Each nanorod bundle consisted of 30-45 nanorods. The small gaps formed between adjacent nanorods created a large number of high-density “hot spots” which enhanced the scattering of photons by up to 108 times. Simulations showed that this high sensitivity was due to strong electromagnetic field coupling between the neighboring nanorods.

Importantly, the SERS signals generated by the nanorod bundle array were reliable and reproducible, with characteristic peak intensities that had a relative standard deviation of less than ten percent. The nanorod bundle array was successfully used to detect trace phenolic pollutants such as methyl parathion (an organophosphorous pesticide), 2,4-dichlorophenoxyacetic acid (2,4-D, an organochlorine pesticide), and a mixture of the two pesticides.
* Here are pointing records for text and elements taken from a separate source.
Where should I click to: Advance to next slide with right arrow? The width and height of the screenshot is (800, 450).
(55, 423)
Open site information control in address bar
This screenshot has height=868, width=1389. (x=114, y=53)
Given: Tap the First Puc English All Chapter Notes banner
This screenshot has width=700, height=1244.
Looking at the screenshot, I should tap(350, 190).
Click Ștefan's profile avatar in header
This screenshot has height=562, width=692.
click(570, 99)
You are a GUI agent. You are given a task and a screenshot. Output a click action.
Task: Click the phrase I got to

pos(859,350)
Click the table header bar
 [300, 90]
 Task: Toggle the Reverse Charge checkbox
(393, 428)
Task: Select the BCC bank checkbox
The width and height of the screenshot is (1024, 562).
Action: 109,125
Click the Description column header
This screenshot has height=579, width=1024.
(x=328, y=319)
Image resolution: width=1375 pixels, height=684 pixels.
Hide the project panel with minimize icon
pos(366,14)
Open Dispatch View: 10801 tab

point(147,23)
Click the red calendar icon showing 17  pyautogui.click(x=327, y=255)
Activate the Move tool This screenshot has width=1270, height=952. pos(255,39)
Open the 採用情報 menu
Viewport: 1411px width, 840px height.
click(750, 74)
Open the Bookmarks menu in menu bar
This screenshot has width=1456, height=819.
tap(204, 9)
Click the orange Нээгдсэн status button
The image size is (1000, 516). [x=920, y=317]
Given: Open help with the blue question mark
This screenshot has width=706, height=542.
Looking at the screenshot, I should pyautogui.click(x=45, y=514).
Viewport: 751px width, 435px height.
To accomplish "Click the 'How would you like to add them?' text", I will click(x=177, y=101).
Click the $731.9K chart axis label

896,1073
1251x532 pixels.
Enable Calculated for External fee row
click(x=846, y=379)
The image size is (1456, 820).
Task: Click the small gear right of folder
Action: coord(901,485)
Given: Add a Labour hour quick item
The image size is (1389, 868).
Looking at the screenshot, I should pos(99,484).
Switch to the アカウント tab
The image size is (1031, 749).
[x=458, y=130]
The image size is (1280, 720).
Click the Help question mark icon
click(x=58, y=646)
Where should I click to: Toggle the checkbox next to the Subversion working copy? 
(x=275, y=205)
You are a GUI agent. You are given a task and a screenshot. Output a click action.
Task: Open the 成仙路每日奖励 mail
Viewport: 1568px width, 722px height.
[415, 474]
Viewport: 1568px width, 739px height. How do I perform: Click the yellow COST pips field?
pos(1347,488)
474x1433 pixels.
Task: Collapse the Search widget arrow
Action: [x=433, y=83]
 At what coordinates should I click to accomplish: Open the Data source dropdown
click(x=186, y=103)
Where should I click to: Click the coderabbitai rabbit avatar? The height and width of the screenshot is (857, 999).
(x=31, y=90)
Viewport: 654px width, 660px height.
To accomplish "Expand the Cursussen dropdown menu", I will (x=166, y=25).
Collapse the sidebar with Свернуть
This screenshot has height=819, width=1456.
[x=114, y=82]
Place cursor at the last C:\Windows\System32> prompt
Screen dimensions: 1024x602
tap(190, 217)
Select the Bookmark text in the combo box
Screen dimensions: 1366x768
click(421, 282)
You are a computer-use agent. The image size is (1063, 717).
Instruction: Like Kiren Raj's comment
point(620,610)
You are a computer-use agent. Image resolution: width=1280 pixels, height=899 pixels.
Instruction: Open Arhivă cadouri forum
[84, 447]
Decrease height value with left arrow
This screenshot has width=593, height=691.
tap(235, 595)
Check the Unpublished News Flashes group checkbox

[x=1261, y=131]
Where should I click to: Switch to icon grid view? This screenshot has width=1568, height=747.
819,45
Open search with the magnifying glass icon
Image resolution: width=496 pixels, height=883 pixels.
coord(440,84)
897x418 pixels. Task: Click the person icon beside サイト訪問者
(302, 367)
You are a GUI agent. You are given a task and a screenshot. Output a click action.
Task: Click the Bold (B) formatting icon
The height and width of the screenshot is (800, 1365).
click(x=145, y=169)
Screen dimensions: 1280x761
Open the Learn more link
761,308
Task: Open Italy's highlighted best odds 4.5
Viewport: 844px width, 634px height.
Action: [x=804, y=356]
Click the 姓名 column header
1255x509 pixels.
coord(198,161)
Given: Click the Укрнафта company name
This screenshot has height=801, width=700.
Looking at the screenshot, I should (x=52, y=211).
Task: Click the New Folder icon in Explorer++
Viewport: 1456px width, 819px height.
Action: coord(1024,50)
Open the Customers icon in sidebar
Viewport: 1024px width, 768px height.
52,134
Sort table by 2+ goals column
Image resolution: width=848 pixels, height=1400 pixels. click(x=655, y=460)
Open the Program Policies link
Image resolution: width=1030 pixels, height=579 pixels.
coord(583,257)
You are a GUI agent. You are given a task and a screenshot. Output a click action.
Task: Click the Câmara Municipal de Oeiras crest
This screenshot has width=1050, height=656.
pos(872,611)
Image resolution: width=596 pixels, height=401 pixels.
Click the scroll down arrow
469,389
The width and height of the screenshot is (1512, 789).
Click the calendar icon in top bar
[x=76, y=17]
This work sheds new light on nanoscale fabrication of a large-area, highly ordered nanorod bundle array with good uniformity and reproducibility, facilitating the application of SERS detection in chemical analysis, environmental monitoring, food safety and healthcare.

The article can be found at: Zhu et al. (2016) A Hierarchically Ordered Array of Silver-Nanorod Bundles for Surface-Enhanced Raman Scattering Detection of Phenolic Pollutants.